She’d already calculated it. Sitting there would’ve left her boxed in by the guy on the edge, and worse, it would’ve put her with her back to the room. Which would leave him in the dominant position.

Unacceptable.

So she extended a hand toward one of the outer friends, with the choreographed grace of a noblewoman requesting gallantry.

He, confused but willing, took it.

And Tess lifted him.

Literally.

With a small flick of her wrist and a sorceress’s smile, she urged him up.

He obeyed, like a tourist lured into a dance without realizing he’d just been drafted into a choreography.

Tess twirled him lightly, slipped into his seat with the sleight-of-hand of a stage magician—and a second later was exactly where she wanted: at the blonde’s side, with the whole room before her, in full narrative and visual control.

The friend she’d spun and I were left standing like two extras who’d missed their cue.

We hurried to sit as well: me in the outermost chair next to Tess, him squeezed in beside the other buddy.

The stage was set.

And Tess, of course, sat at dead center of the frame.

Tess took the blond photographer’s hand as if it were an ancient manuscript full of secrets. She examined it with intense concentration, tracing the lines with her fingertips like a fortune-teller in evening wear.

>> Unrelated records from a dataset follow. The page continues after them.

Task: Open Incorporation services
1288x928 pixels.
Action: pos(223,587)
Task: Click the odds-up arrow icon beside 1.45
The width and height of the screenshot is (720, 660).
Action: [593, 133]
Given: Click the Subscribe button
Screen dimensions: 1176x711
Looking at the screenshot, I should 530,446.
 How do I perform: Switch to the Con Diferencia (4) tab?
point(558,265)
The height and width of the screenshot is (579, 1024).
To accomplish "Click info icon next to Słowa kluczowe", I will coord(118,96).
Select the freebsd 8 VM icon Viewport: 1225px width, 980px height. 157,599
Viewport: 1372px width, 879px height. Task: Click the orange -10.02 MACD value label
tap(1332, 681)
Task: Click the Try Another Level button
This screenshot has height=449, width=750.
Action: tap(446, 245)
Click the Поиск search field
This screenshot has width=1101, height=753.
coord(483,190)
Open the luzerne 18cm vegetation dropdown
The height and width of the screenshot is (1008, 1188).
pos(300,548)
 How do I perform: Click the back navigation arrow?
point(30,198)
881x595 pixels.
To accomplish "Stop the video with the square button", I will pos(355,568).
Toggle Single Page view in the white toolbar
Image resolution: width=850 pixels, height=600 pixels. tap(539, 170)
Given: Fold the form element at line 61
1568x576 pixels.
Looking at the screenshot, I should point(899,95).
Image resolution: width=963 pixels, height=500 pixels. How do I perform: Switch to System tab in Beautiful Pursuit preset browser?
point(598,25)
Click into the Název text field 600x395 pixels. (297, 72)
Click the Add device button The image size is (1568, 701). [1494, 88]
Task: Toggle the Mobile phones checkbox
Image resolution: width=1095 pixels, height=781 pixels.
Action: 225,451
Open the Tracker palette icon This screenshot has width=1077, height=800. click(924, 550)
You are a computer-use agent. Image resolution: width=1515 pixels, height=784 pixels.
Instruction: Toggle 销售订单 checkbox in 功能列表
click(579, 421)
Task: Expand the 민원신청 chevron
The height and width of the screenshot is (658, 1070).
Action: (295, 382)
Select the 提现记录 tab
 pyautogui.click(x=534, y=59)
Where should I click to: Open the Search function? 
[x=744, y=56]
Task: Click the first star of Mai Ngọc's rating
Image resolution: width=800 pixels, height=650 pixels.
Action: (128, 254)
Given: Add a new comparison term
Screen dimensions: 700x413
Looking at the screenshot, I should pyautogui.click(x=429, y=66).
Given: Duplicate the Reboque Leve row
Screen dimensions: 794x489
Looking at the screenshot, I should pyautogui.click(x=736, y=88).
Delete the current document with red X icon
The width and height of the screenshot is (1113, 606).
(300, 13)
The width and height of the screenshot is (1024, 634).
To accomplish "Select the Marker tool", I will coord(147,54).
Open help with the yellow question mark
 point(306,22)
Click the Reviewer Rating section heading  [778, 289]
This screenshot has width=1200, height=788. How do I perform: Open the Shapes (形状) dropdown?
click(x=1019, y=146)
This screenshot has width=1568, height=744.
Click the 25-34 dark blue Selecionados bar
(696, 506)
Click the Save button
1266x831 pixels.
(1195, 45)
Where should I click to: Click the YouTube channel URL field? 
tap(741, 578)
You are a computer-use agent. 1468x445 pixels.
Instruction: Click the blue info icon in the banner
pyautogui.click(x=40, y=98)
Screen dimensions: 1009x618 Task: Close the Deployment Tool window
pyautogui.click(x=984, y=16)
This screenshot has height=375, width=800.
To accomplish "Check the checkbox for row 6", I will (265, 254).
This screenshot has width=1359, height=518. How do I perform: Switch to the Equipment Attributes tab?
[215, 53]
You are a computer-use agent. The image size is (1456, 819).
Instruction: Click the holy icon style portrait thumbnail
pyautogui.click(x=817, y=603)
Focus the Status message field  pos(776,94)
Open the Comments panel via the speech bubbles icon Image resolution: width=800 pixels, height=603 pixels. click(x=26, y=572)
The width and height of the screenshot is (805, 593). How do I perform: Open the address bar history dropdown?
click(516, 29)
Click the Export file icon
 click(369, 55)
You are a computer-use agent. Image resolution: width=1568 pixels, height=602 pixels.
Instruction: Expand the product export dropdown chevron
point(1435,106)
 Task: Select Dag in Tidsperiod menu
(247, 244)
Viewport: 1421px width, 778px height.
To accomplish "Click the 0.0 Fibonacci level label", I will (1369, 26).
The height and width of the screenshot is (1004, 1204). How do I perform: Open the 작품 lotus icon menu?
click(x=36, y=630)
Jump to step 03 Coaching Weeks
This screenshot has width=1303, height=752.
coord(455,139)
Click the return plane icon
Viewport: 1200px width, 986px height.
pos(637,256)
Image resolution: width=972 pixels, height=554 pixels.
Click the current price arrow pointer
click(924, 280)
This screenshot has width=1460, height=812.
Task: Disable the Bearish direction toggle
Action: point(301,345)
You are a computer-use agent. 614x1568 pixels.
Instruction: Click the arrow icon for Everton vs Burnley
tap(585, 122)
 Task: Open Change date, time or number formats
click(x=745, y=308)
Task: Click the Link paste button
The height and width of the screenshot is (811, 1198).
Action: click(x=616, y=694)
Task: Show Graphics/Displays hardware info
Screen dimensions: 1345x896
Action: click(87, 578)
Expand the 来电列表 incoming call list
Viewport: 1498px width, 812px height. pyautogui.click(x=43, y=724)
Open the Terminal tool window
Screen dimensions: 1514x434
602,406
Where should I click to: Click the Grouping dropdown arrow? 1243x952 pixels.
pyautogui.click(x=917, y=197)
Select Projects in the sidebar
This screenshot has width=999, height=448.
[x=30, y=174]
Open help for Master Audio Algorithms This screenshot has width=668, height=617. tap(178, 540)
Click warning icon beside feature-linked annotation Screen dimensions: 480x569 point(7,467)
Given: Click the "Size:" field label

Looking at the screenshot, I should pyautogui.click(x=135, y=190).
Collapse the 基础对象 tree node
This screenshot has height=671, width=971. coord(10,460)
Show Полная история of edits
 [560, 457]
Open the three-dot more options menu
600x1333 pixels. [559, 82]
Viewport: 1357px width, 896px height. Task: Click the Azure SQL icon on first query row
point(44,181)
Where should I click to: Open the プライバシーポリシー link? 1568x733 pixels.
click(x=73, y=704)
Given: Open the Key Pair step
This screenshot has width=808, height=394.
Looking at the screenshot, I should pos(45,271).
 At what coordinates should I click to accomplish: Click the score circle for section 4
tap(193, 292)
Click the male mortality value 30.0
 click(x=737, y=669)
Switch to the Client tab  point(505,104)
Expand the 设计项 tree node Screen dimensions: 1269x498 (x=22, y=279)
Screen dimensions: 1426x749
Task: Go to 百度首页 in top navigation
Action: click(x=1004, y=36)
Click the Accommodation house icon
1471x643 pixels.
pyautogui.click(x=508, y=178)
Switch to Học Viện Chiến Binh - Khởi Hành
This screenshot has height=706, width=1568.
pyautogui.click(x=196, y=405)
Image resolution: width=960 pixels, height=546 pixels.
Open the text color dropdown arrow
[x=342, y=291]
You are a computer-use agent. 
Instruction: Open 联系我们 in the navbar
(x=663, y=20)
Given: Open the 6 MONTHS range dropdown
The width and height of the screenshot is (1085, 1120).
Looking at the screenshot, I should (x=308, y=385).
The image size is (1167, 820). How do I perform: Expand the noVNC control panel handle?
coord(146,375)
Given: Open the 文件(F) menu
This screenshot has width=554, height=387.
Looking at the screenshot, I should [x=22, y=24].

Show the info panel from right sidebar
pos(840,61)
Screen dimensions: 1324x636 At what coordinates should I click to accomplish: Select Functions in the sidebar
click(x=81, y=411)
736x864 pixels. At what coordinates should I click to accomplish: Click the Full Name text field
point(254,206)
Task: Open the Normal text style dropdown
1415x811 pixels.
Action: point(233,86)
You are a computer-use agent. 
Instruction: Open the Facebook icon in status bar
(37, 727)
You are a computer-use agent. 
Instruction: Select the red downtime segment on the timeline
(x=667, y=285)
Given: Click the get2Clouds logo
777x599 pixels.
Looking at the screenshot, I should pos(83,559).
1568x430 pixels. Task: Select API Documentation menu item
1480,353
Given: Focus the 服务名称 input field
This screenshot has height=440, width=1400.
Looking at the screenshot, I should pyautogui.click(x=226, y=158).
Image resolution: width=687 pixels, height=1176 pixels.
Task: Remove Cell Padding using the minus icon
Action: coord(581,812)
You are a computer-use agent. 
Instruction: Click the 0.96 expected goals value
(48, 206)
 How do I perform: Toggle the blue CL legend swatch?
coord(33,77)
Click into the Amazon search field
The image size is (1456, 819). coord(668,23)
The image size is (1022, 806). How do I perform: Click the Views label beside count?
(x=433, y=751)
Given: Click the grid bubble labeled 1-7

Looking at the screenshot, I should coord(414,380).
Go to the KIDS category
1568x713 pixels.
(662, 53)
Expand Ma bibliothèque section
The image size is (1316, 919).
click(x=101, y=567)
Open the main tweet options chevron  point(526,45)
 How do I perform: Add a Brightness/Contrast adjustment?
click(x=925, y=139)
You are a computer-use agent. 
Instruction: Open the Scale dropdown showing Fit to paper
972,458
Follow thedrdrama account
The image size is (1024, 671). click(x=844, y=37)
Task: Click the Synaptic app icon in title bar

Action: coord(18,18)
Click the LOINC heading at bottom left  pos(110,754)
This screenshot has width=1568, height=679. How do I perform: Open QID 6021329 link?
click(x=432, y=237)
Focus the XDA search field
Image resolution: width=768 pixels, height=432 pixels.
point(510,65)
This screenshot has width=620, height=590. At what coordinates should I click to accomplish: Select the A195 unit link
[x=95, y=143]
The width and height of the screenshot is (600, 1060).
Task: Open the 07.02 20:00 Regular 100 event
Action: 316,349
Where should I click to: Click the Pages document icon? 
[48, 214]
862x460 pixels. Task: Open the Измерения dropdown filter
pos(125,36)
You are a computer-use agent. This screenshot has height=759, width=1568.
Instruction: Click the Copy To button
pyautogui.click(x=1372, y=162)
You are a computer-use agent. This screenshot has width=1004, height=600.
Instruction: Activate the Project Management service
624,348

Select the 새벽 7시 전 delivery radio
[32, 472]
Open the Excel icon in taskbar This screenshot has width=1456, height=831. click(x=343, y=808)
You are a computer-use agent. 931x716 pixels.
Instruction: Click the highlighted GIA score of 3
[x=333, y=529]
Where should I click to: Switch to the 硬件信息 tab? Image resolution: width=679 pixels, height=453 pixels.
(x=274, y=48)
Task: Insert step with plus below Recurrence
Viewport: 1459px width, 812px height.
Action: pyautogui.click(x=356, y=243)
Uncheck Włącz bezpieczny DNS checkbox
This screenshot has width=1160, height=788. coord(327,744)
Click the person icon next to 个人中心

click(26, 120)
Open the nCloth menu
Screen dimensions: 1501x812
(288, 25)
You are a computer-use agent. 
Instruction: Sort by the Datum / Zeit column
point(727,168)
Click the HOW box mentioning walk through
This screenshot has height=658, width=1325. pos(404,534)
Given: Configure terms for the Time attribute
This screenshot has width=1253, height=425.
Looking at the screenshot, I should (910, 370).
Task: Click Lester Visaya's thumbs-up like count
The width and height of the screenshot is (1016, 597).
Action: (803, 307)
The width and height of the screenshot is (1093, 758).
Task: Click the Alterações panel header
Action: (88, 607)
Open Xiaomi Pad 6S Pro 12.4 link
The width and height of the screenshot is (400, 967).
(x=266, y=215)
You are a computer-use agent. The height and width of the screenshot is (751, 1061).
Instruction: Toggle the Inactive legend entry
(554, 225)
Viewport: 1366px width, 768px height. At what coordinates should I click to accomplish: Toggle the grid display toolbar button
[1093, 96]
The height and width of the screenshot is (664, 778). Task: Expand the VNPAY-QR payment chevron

“Hands reveal everything about a man,” she murmured, as though pronouncing an inescapable fate. “Yours speak of torment… and inner storms.”

Then, suddenly, she let go. No—she flung it away with a theatrical gesture, as if his skin had burned her.

She stared at him with an air of offense, almost disappointment. “You remind me of an emotional castaway.”

The blond furrowed his brows, baffled. “Huh?”

One of his friends, behind him, discreetly twirled a finger at his temple: classic she’s nuts gesture.

Meanwhile, the third guy—the one Tess had pirouetted earlier—tried breaking the ice with me. “So, what’s your name?”

I silenced him with a wave of my hand, without even turning his way. I couldn’t afford distractions. I was witnessing something destined to enter the permanent annals of Tess Martini.

She, relentless, fixed her gaze on the blond again, eyes sharp. “You look like the kind of disaster you can’t watch… but can’t look away from either.”

Silence.

A silence so taut that even the ice cubes in the glasses seemed to stop clinking .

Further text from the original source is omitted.